• **REQUIRED WORK**
Copy out the data below word for word, keeping every line as it stands.

(Entries taken from a collection)
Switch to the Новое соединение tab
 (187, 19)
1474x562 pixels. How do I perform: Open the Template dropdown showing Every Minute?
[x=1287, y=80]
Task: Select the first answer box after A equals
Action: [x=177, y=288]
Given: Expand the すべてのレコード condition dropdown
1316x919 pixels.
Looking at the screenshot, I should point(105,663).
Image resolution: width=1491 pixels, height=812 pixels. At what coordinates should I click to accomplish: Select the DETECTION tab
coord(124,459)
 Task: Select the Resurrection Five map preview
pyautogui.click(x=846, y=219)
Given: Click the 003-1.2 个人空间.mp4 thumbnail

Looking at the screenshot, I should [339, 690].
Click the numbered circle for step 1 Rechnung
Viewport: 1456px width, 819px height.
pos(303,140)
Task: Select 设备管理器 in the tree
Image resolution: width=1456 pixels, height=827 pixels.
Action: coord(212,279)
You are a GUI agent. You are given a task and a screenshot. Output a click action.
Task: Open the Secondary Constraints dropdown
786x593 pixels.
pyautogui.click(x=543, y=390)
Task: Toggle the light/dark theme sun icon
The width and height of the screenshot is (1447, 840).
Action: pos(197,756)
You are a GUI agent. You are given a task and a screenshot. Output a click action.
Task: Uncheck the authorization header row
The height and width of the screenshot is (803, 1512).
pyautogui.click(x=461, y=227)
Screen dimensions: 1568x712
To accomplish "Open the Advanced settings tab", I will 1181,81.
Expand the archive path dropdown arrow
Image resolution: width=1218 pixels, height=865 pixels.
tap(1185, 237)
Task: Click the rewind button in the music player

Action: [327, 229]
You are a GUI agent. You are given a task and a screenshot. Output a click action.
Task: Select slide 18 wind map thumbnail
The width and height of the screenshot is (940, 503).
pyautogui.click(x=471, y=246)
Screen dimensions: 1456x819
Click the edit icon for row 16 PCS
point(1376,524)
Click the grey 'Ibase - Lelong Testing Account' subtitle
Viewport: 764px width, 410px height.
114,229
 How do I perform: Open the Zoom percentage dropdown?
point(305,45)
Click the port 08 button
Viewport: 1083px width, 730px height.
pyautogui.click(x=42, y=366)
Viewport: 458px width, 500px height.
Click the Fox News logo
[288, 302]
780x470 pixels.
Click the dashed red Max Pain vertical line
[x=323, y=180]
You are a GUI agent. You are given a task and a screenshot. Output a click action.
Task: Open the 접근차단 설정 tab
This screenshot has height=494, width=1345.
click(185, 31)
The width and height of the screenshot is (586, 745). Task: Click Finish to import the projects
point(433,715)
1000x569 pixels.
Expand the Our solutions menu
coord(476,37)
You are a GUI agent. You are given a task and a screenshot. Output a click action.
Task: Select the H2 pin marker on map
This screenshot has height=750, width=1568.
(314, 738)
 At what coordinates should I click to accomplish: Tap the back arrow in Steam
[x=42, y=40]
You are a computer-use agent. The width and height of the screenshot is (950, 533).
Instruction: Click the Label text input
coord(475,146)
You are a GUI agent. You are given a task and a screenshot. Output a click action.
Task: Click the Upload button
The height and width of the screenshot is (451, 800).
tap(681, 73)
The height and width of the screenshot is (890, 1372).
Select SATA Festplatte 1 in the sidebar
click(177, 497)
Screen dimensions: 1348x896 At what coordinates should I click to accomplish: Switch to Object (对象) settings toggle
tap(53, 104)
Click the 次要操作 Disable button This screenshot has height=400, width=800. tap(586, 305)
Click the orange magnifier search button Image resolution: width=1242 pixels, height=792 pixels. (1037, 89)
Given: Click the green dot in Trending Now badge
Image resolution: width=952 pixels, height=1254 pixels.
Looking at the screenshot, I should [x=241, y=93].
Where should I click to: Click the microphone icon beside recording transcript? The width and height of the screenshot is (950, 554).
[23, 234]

• **COMPLETED EXERCISE**
Switch to the Новое соединение tab
 (187, 19)
1474x562 pixels. How do I perform: Open the Template dropdown showing Every Minute?
[x=1287, y=80]
Task: Select the first answer box after A equals
Action: [x=177, y=288]
Given: Expand the すべてのレコード condition dropdown
1316x919 pixels.
Looking at the screenshot, I should point(105,663).
Image resolution: width=1491 pixels, height=812 pixels. At what coordinates should I click to accomplish: Select the DETECTION tab
coord(124,459)
 Task: Select the Resurrection Five map preview
pyautogui.click(x=846, y=219)
Given: Click the 003-1.2 个人空间.mp4 thumbnail

Looking at the screenshot, I should [339, 690].
Click the numbered circle for step 1 Rechnung
Viewport: 1456px width, 819px height.
pos(303,140)
Task: Select 设备管理器 in the tree
Image resolution: width=1456 pixels, height=827 pixels.
Action: coord(212,279)
You are a GUI agent. You are given a task and a screenshot. Output a click action.
Task: Open the Secondary Constraints dropdown
786x593 pixels.
pyautogui.click(x=543, y=390)
Task: Toggle the light/dark theme sun icon
The width and height of the screenshot is (1447, 840).
Action: pos(197,756)
You are a GUI agent. You are given a task and a screenshot. Output a click action.
Task: Uncheck the authorization header row
The height and width of the screenshot is (803, 1512).
pyautogui.click(x=461, y=227)
Screen dimensions: 1568x712
To accomplish "Open the Advanced settings tab", I will 1181,81.
Expand the archive path dropdown arrow
Image resolution: width=1218 pixels, height=865 pixels.
tap(1185, 237)
Task: Click the rewind button in the music player

Action: [327, 229]
You are a GUI agent. You are given a task and a screenshot. Output a click action.
Task: Select slide 18 wind map thumbnail
The width and height of the screenshot is (940, 503).
pyautogui.click(x=471, y=246)
Screen dimensions: 1456x819
Click the edit icon for row 16 PCS
point(1376,524)
Click the grey 'Ibase - Lelong Testing Account' subtitle
Viewport: 764px width, 410px height.
114,229
 How do I perform: Open the Zoom percentage dropdown?
point(305,45)
Click the port 08 button
Viewport: 1083px width, 730px height.
pyautogui.click(x=42, y=366)
Viewport: 458px width, 500px height.
Click the Fox News logo
[288, 302]
780x470 pixels.
Click the dashed red Max Pain vertical line
[x=323, y=180]
You are a GUI agent. You are given a task and a screenshot. Output a click action.
Task: Open the 접근차단 설정 tab
This screenshot has height=494, width=1345.
click(185, 31)
The width and height of the screenshot is (586, 745). Task: Click Finish to import the projects
point(433,715)
1000x569 pixels.
Expand the Our solutions menu
coord(476,37)
You are a GUI agent. You are given a task and a screenshot. Output a click action.
Task: Select the H2 pin marker on map
This screenshot has height=750, width=1568.
(314, 738)
 At what coordinates should I click to accomplish: Tap the back arrow in Steam
[x=42, y=40]
You are a computer-use agent. The width and height of the screenshot is (950, 533).
Instruction: Click the Label text input
coord(475,146)
You are a GUI agent. You are given a task and a screenshot. Output a click action.
Task: Click the Upload button
The height and width of the screenshot is (451, 800).
tap(681, 73)
The height and width of the screenshot is (890, 1372).
Select SATA Festplatte 1 in the sidebar
click(177, 497)
Screen dimensions: 1348x896 At what coordinates should I click to accomplish: Switch to Object (对象) settings toggle
tap(53, 104)
Click the 次要操作 Disable button This screenshot has height=400, width=800. tap(586, 305)
Click the orange magnifier search button Image resolution: width=1242 pixels, height=792 pixels. (1037, 89)
Given: Click the green dot in Trending Now badge
Image resolution: width=952 pixels, height=1254 pixels.
Looking at the screenshot, I should [x=241, y=93].
Where should I click to: Click the microphone icon beside recording transcript? The width and height of the screenshot is (950, 554).
[23, 234]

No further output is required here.